These hormones affect emotions, build a romantic attachment with a love interest, and push one to pursue them. And how fulfilling it is when the feeling is mutual. So, when things are going well and then there is a sudden waning of interest, one is left with questions. We spoke to a sociologist, Dr. Kiemo Karatu, who said that it is common for one or both parties to lose interest during the early stages of dating. Karatu expresses that, at first, it is physical attraction that inspires a person to pursue a romantic relationship.
In some other instances, he explains that two people can get to know each other more deeply before developing an interest in a relationship. However, it is the emotional connection that makes people want to take things further. When that is lacking, they may quietly go their separate ways. In psychology, it is called impression management. He adds that after several interactions, the mask falls off, and one or both parties see that their love interest is a normal person and begin to see them for who they are.

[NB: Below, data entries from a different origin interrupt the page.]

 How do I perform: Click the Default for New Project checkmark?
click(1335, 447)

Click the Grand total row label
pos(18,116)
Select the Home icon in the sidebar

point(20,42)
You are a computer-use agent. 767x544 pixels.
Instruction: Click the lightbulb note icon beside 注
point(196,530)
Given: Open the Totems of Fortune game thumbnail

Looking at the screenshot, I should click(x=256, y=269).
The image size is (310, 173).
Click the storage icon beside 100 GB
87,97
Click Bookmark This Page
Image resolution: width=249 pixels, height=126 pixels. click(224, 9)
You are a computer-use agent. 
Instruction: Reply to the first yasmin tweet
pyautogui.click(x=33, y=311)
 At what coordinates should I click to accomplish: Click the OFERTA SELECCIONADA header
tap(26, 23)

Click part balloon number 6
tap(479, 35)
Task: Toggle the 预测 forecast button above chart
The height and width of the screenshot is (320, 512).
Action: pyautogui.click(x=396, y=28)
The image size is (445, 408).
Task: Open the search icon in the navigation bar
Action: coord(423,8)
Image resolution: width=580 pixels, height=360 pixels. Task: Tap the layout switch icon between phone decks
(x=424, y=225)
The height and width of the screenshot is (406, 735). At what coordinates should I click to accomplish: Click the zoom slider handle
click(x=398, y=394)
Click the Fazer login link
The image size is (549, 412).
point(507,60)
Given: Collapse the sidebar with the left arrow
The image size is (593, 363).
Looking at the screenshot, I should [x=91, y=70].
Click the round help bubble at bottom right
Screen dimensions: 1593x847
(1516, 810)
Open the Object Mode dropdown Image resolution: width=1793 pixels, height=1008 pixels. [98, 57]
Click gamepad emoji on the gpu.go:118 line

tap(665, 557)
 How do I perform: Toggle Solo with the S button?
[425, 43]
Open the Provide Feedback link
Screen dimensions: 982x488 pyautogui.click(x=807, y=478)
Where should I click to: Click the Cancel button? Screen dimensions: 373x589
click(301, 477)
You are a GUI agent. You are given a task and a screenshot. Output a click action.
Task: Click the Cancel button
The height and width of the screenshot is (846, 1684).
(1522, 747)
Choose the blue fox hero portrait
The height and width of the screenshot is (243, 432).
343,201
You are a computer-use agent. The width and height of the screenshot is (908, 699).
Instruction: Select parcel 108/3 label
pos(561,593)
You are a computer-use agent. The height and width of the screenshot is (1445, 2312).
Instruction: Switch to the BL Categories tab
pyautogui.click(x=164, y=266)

Karatu observes that the intention for many relationships in Kenya these days is sex. Once people have sexual relations, the interest begins to fade because they have achieved what they wanted. According to Dr Karatu, a person can lose interest when they feel the other person reveals too much within a short period or too little after a while. Revealing what puts off the other person is also another reason. For some, it is a huge turnoff when the other person appears overly excited about the prospect of a relationship.
At other times, being overzealous can work for some people because it confirms to them that there is real attraction. Before getting to know a person, some get infatuated with the idea of who the object of their affection is and what the relationship is going to be like guided by their preferences and fantasies. When they get to know the person, they realise that they are not who they wanted them to be and feel let down.